Frequently Asked Questions
- What percentage of tenants win mold lawsuits against landlords?
- No government agency or court system in the US tracks mold-specific tenant lawsuit win rates. Civil court records track case filings and verdicts but don't aggregate by claim type. What is documented: significant verdicts and settlements from $150,000 to over $6 million for cases with strong medical documentation and clear landlord negligence.
- What are the largest mold lawsuit settlements in 2024–2025?
- Recent documented cases include: $6.6 million jury verdict against a Las Vegas apartment complex (2025), $590,000 jury award in Virginia for a tenant with documented mold-related illness (November 2025), $1.06 million settlement in Cedar Park, Texas (2024), $435,000 commercial tenant settlement (2025), and $6.5 million in NYC housing violation cases (2024).
- What evidence do you need to win a mold case against a landlord?
- Strong evidence packages typically include: (1) written notice to the landlord about the mold problem (creates a duty-to-remediate record); (2) professional mold inspection report identifying species and spore counts; (3) medical records linking symptoms to mold exposure; (4) photos with date stamps showing mold progression; (5) evidence that the landlord knew and failed to act; and (6) documentation of rent paid during the mold problem.
- Does the type of mold affect lawsuit outcomes?
- Yes. Cases involving Stachybotrys chartarum (black mold) or other mycotoxin-producing species tend to produce higher settlements because plaintiffs can argue more severe health harm. Toxic tort claims involving mycotoxin exposure and neurological symptoms have historically produced the largest verdicts.
- Can you sue a landlord for mold in small claims court?
- Most small claims courts have limits of $5,000–$25,000 depending on the state. For property damage only (personal belongings destroyed by mold), small claims may be appropriate. For health injury claims, circuit or district court is typically necessary because damages exceed small claims limits and the complexity requires expert witnesses.
- What states offer the strongest tenant protections for mold?
- California, New York, Maryland, Texas, and Florida have the most developed mold-related habitability law, though each approaches it differently.
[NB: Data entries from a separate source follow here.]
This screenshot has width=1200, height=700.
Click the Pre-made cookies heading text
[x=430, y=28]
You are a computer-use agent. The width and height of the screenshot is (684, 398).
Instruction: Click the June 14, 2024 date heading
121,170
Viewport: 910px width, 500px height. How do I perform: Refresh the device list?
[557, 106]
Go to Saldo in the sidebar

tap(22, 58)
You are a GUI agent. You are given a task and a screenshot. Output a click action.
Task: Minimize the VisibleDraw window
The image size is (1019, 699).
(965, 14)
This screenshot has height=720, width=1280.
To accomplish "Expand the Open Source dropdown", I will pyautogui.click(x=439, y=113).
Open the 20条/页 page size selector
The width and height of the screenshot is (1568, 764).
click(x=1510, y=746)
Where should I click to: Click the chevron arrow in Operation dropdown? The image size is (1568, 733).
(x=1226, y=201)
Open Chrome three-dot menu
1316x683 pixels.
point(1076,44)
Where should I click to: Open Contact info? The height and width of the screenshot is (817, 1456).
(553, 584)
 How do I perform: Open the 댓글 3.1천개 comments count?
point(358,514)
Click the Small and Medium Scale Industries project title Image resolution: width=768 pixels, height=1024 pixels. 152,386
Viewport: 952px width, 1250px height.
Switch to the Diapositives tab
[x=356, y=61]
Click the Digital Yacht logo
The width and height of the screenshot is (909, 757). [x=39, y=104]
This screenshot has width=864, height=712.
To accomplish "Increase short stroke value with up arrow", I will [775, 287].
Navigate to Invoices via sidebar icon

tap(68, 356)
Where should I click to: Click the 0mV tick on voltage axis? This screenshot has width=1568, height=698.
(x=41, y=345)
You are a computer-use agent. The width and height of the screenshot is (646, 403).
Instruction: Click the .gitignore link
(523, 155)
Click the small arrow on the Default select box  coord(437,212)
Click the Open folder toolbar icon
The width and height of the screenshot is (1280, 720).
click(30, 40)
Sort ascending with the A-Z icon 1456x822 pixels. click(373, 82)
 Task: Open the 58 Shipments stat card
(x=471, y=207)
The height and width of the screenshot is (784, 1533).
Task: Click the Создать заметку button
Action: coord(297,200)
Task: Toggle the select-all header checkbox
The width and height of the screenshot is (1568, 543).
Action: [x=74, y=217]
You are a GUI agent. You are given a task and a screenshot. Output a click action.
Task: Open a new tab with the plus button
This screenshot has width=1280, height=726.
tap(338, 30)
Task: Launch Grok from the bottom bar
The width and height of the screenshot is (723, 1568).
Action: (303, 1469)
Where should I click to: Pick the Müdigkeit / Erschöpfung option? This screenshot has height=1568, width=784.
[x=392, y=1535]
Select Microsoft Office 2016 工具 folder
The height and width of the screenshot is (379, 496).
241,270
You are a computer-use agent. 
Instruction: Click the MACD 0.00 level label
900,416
California's Toxic Mold Protection Act (2001) explicitly recognizes mold as a substandard housing condition. New York requires licensed mold inspectors and remediators. Vermont provides strong implied habitability protections that courts have applied to mold cases.
Sources: Miami Mold Specialists case database (2025); Virginia Lawyers Weekly, November 2025 ($590K verdict); Quintairos Prieto Wood Boyer — $6.6M Las Vegas verdict (2025); The Mold Lawyer $435K commercial settlement (2025); FindLaw mold case examples; LawsuitsMag settlement data. This article is informational only and does not constitute legal advice. Consult a licensed attorney for case-specific guidance.